Computational design of the helical hairpin structure of membrane-active antibacterial peptides based on RSV glycoprotein epitope scaffold.

Peptides with helical hairpin conformation have been found to possess potent membrane activity and can be exploited as the structural scaffold of antibacterial peptides (ABPs). Here, we attempted to computationally design membrane-active ABPs based on the helical hairpin motif of respiratory syncytial virus (RSV) glycoprotein epitope.

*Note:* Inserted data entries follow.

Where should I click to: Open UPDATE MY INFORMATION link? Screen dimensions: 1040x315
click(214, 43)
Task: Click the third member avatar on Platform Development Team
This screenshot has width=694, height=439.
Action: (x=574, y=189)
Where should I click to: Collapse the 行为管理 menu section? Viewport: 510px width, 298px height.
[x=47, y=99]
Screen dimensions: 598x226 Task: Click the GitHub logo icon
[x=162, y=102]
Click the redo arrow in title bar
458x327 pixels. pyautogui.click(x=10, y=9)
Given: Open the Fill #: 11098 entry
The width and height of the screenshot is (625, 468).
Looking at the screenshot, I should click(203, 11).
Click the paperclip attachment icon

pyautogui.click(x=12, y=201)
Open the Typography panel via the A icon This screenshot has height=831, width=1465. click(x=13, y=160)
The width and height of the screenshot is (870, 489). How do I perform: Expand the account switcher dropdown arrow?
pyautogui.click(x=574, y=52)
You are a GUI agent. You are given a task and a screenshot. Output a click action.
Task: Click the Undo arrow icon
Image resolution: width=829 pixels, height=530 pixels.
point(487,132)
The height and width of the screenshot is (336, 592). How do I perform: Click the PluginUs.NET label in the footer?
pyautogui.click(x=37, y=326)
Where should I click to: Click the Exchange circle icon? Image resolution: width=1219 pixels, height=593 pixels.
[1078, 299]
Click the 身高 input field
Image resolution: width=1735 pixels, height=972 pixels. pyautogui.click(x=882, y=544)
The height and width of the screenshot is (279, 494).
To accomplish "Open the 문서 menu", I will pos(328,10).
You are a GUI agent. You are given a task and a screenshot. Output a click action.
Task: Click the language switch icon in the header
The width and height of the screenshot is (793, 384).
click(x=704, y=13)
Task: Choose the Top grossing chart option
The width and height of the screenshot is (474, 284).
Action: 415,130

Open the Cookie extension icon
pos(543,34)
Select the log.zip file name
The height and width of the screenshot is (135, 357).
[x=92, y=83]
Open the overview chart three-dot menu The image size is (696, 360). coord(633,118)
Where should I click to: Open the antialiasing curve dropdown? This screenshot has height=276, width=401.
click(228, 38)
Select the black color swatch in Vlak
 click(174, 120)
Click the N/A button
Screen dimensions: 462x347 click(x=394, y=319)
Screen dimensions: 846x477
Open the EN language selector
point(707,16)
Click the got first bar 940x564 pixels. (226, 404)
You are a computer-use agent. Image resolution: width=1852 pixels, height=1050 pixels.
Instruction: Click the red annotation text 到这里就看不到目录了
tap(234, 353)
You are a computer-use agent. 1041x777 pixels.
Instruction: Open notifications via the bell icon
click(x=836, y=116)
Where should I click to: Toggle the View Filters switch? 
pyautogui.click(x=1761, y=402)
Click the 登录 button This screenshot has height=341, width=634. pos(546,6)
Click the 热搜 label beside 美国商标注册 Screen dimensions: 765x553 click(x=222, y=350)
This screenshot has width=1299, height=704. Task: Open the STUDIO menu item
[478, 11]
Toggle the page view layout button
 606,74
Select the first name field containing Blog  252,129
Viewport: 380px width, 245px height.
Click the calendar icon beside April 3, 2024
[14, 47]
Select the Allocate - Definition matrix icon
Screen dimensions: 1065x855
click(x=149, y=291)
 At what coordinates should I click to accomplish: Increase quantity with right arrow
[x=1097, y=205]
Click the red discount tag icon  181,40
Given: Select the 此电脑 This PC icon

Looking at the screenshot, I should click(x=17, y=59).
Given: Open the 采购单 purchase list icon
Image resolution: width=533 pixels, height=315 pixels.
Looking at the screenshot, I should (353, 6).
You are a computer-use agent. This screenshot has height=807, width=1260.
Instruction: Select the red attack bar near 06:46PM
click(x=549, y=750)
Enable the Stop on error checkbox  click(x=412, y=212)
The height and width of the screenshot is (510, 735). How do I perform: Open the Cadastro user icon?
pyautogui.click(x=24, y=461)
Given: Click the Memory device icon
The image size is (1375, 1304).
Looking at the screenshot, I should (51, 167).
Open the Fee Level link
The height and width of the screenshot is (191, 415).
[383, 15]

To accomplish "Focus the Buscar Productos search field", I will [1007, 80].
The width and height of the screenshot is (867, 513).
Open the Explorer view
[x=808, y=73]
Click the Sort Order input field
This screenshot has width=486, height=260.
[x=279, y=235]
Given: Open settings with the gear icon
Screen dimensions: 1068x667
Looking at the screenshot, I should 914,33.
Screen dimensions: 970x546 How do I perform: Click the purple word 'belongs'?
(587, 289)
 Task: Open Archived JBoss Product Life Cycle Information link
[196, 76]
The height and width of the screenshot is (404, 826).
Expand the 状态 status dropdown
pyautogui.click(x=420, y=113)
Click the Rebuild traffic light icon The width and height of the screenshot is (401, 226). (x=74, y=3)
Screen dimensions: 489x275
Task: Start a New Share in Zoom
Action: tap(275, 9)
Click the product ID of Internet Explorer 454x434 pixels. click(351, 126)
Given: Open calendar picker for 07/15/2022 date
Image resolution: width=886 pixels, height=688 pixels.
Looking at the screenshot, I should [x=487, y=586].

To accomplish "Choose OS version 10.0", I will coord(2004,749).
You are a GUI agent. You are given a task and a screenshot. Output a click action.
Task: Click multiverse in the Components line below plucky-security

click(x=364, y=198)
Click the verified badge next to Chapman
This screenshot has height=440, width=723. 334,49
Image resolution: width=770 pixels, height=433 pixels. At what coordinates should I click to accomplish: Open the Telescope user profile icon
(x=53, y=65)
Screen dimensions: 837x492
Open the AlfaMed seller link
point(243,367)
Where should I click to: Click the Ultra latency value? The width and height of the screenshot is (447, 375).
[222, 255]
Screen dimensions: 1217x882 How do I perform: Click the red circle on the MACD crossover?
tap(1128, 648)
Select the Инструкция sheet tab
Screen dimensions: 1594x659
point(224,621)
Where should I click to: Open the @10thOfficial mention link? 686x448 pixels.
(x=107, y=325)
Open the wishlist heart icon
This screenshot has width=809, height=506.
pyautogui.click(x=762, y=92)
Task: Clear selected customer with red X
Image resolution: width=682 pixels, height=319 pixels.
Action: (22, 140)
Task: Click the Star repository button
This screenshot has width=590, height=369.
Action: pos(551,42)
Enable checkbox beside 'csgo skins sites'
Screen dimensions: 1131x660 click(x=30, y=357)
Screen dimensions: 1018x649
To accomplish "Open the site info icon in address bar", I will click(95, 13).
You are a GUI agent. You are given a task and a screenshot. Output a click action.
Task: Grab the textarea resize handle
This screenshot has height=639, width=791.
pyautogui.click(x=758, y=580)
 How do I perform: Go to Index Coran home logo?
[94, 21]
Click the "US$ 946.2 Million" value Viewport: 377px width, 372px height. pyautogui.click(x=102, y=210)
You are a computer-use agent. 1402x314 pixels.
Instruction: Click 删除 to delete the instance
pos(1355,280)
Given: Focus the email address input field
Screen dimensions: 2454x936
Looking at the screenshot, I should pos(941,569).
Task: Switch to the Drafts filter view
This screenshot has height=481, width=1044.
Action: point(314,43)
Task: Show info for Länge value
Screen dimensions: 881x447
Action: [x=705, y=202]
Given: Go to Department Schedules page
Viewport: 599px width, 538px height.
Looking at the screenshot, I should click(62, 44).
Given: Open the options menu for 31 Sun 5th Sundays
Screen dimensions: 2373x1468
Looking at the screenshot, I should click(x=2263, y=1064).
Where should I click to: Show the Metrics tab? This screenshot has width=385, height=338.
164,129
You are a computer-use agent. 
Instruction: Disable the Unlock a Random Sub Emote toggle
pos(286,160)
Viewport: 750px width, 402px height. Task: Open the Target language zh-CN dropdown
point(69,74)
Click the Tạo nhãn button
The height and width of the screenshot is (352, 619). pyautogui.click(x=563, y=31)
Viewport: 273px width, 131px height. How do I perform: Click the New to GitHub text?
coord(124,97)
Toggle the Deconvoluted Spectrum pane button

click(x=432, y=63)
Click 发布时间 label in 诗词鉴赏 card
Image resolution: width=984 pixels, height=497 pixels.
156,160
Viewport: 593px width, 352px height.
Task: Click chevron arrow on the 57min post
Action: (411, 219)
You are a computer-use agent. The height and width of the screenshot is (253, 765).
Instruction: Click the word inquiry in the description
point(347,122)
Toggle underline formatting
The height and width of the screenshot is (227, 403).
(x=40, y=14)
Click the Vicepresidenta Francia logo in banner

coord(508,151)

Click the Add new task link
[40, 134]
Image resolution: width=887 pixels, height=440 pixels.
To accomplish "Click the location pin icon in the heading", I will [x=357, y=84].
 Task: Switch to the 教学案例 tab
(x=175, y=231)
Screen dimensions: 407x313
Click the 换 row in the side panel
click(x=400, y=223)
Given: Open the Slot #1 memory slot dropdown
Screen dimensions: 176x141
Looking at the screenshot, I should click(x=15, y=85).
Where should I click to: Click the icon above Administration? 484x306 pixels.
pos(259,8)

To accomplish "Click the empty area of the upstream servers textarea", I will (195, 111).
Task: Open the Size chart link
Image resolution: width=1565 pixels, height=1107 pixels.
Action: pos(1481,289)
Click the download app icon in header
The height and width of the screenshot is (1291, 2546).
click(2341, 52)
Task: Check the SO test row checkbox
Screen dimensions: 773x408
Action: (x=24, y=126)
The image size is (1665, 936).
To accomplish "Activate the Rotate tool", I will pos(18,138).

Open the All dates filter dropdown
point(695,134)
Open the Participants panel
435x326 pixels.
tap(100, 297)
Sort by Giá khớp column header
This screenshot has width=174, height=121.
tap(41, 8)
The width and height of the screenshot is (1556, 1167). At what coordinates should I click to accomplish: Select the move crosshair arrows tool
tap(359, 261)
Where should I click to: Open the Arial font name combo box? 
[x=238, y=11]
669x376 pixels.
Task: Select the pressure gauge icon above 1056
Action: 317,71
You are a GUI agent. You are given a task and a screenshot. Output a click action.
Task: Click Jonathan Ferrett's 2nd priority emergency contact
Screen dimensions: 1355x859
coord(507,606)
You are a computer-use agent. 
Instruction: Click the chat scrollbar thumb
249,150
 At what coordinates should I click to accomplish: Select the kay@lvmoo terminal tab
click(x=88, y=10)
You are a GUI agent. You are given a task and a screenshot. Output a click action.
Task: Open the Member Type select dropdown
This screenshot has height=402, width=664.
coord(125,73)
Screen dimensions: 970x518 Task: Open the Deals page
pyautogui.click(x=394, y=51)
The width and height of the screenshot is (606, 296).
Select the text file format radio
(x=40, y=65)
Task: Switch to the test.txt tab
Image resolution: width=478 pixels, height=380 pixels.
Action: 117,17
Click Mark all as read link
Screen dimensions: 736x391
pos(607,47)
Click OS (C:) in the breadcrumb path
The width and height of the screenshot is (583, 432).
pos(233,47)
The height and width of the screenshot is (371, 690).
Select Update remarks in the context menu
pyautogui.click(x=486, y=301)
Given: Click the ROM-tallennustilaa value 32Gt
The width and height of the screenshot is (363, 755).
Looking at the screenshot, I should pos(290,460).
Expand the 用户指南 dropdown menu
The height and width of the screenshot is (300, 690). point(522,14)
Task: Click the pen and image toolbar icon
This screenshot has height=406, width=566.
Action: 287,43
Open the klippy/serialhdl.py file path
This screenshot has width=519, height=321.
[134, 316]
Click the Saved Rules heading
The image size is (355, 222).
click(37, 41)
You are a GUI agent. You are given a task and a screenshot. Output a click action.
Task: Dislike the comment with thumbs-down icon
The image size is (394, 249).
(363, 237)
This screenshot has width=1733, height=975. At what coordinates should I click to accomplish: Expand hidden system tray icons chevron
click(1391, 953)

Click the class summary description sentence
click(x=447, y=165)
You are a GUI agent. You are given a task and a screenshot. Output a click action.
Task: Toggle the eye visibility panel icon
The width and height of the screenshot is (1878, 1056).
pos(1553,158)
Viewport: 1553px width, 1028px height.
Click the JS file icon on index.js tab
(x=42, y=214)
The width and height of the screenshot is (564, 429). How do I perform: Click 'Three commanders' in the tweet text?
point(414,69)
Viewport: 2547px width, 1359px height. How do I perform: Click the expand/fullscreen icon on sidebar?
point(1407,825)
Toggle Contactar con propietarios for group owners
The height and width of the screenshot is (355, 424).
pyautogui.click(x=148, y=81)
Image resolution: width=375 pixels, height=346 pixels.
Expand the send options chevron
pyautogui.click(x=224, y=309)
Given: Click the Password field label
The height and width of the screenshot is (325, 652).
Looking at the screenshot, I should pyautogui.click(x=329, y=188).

Dynamics simulations revealed that the epitope peptide Rfe (net charge = -1) cannot effectively interact with and permeabilize bacterial membrane due to the electrostatic repulsion between the negatively charged peptide and anionic membrane surface. The native Rfe can be modified to a cationic peptide Rfe-KKK (net charge = +6) by triple mutation of its positively charged residues Glu256, Asp263 and Asp269 to a basic lysine as well as by C-terminal amidation. As might be expected, the modified peptide was able to target membrane surface with a moderate antibacterial potency (MIC = 50-100 μg/ml). Next, a cyclized version of the linear Rfe-KKK was generated, termed as cycRfe-KKK, which was observed to have improved membrane activity and increased antibacterial potency (MIC < 50 μg/ml) by pre-stabilizing amphipathic hairpin conformation of the peptide.